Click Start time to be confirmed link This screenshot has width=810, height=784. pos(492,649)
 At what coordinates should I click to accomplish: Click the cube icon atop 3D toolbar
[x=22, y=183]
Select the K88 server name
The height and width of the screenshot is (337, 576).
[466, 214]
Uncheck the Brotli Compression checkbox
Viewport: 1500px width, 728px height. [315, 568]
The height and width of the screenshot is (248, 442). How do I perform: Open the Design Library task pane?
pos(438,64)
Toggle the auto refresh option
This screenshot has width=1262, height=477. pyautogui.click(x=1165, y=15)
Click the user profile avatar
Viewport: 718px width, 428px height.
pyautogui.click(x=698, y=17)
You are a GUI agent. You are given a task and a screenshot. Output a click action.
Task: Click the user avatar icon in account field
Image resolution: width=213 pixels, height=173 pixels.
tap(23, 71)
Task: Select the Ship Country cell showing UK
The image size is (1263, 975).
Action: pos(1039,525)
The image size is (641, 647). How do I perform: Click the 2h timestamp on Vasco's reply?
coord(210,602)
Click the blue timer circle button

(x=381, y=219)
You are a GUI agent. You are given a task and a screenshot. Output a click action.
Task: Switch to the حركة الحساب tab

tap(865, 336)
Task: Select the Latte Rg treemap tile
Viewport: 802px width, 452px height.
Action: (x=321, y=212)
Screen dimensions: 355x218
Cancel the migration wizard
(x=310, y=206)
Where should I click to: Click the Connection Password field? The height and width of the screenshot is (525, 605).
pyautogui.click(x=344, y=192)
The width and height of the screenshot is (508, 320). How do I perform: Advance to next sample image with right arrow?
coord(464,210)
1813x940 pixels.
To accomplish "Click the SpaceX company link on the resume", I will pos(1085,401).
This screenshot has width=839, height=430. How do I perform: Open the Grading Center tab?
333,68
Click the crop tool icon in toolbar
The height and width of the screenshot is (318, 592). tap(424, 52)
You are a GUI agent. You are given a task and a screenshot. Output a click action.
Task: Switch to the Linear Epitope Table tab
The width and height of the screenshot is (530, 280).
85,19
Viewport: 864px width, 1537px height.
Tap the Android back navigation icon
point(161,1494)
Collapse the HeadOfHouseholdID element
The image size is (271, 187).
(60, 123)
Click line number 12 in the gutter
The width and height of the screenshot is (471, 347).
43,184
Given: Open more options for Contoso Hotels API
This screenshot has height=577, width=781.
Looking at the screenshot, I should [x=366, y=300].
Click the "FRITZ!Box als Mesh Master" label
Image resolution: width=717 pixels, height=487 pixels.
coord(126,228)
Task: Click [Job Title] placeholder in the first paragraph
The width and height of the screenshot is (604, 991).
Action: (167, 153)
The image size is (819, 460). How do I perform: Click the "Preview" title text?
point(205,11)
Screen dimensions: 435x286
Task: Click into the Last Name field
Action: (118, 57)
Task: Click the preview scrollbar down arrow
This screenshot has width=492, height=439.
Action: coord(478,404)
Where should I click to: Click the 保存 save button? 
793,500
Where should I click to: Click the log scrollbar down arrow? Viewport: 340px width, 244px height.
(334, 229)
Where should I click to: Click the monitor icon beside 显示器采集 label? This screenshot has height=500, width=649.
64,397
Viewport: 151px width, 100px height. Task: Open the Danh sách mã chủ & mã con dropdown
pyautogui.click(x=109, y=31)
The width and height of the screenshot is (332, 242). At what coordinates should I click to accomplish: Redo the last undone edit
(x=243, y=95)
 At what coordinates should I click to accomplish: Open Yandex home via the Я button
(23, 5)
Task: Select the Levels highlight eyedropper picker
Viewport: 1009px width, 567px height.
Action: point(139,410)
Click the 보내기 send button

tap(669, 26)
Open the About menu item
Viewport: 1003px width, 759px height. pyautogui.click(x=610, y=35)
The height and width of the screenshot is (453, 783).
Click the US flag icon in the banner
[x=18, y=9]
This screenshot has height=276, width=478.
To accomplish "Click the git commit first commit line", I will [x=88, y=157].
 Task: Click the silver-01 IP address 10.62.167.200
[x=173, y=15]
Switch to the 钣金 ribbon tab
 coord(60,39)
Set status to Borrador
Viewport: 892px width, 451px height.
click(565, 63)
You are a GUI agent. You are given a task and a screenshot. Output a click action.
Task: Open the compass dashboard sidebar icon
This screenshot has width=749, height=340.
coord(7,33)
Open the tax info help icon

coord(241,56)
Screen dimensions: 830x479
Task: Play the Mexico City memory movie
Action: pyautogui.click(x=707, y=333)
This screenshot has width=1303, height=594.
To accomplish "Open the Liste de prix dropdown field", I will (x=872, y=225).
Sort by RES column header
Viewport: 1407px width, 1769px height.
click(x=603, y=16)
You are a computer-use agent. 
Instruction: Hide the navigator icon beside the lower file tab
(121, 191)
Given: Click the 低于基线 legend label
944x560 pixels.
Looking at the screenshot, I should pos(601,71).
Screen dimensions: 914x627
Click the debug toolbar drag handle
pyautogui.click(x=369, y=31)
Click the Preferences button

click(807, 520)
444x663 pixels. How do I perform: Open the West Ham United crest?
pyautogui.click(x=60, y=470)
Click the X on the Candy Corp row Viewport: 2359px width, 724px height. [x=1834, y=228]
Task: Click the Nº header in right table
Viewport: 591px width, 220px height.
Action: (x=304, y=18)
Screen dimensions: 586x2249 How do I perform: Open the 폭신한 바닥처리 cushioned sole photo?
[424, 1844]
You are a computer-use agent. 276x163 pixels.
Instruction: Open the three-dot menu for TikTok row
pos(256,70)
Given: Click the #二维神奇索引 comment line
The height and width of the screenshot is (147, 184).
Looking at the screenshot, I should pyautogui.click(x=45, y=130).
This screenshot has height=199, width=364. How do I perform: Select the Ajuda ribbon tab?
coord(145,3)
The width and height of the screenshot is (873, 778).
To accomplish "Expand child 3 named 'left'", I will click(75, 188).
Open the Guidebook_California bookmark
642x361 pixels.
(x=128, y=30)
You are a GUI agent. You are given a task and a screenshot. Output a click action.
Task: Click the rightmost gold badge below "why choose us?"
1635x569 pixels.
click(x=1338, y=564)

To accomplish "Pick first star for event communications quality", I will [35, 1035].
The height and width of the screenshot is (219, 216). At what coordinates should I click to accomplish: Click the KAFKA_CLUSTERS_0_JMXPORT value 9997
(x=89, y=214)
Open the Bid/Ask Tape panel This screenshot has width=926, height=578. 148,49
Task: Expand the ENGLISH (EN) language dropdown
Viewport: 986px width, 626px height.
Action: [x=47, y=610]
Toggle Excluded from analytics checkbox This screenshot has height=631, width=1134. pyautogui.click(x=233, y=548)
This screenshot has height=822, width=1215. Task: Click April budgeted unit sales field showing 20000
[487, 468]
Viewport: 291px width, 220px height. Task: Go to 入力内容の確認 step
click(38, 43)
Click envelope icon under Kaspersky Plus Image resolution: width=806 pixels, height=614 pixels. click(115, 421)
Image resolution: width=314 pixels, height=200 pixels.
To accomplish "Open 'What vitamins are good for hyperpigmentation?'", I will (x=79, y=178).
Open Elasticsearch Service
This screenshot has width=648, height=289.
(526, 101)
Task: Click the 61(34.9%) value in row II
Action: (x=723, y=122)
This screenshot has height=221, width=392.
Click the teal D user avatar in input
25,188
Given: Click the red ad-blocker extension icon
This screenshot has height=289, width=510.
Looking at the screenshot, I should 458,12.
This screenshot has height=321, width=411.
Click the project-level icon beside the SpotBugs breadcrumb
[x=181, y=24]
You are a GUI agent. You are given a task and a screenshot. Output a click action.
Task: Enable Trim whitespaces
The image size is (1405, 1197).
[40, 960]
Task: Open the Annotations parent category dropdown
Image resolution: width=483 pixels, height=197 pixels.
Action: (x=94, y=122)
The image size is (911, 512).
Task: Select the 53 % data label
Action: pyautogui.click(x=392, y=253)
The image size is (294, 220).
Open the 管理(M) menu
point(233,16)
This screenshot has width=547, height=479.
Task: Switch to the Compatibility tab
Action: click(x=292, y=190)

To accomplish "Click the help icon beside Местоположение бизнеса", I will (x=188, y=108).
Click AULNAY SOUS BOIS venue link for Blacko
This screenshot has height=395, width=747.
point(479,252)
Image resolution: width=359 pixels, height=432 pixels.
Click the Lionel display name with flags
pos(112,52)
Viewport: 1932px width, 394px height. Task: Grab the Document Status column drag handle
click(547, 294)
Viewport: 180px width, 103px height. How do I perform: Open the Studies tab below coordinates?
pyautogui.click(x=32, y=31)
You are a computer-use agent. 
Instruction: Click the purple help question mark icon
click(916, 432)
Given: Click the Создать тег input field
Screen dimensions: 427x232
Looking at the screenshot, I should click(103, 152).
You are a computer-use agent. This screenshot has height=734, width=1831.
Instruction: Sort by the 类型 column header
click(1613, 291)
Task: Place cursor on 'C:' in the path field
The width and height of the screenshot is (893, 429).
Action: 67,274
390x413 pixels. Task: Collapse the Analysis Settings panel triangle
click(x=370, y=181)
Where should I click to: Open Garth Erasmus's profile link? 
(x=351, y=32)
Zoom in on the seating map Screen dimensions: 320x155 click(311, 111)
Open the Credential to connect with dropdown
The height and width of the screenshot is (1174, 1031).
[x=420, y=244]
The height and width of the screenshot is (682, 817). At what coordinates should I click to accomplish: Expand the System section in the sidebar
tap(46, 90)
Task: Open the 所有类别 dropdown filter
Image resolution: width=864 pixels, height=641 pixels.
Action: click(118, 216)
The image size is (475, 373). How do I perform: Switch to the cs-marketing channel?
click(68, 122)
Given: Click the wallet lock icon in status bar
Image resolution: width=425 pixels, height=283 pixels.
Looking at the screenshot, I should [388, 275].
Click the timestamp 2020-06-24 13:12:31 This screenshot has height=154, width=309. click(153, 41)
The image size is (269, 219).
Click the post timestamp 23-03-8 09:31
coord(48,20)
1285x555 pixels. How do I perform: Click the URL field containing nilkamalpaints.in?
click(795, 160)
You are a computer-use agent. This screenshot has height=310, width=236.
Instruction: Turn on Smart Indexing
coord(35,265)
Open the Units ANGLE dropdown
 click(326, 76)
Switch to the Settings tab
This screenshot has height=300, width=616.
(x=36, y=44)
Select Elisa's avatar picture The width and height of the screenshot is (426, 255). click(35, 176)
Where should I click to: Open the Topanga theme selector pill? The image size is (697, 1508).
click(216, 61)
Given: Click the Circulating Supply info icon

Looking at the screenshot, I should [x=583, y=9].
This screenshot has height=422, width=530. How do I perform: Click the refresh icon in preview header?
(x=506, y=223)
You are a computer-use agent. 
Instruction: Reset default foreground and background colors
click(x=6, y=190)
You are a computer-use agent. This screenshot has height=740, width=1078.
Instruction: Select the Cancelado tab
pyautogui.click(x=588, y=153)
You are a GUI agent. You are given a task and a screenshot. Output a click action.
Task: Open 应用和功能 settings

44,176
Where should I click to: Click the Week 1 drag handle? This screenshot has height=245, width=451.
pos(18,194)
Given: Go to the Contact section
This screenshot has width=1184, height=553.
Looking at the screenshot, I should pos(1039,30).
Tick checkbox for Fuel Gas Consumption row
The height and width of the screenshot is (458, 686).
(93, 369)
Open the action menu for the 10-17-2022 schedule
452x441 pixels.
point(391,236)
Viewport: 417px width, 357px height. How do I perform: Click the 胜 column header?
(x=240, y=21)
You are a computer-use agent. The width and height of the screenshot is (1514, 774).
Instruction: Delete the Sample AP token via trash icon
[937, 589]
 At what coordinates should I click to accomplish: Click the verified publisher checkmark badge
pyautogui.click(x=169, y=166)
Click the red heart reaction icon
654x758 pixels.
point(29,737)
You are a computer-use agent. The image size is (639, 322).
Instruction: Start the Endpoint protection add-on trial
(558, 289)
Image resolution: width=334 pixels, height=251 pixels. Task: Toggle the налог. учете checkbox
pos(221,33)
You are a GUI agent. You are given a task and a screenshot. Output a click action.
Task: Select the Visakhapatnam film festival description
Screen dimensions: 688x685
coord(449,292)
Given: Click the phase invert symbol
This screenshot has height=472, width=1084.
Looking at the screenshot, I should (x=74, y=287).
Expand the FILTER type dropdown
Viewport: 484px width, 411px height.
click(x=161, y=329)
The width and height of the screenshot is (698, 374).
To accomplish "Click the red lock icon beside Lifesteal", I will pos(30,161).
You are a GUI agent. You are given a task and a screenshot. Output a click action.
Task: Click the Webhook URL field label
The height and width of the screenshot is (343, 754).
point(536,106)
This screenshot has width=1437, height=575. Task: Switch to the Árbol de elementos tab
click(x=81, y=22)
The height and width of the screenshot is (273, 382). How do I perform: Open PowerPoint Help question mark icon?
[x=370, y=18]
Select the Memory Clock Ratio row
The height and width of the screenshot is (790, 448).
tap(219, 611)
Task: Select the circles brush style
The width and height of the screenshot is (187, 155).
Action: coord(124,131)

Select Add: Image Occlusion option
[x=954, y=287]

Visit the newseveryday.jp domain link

|---|

Search the records for the word "computer". Copy each line where it appears.

- **TASK RESPONSE**:
You are a computer-use agent. 
You are a computer-use agent. 276x163 pixels.
You are a computer-use agent. 
You are a computer-use agent. This screenshot has height=734, width=1831.
You are a computer-use agent. This screenshot has height=310, width=236.
You are a computer-use agent. 
You are a computer-use agent. This screenshot has height=740, width=1078.
You are a computer-use agent. The width and height of the screenshot is (1514, 774).
You are a computer-use agent. The image size is (639, 322).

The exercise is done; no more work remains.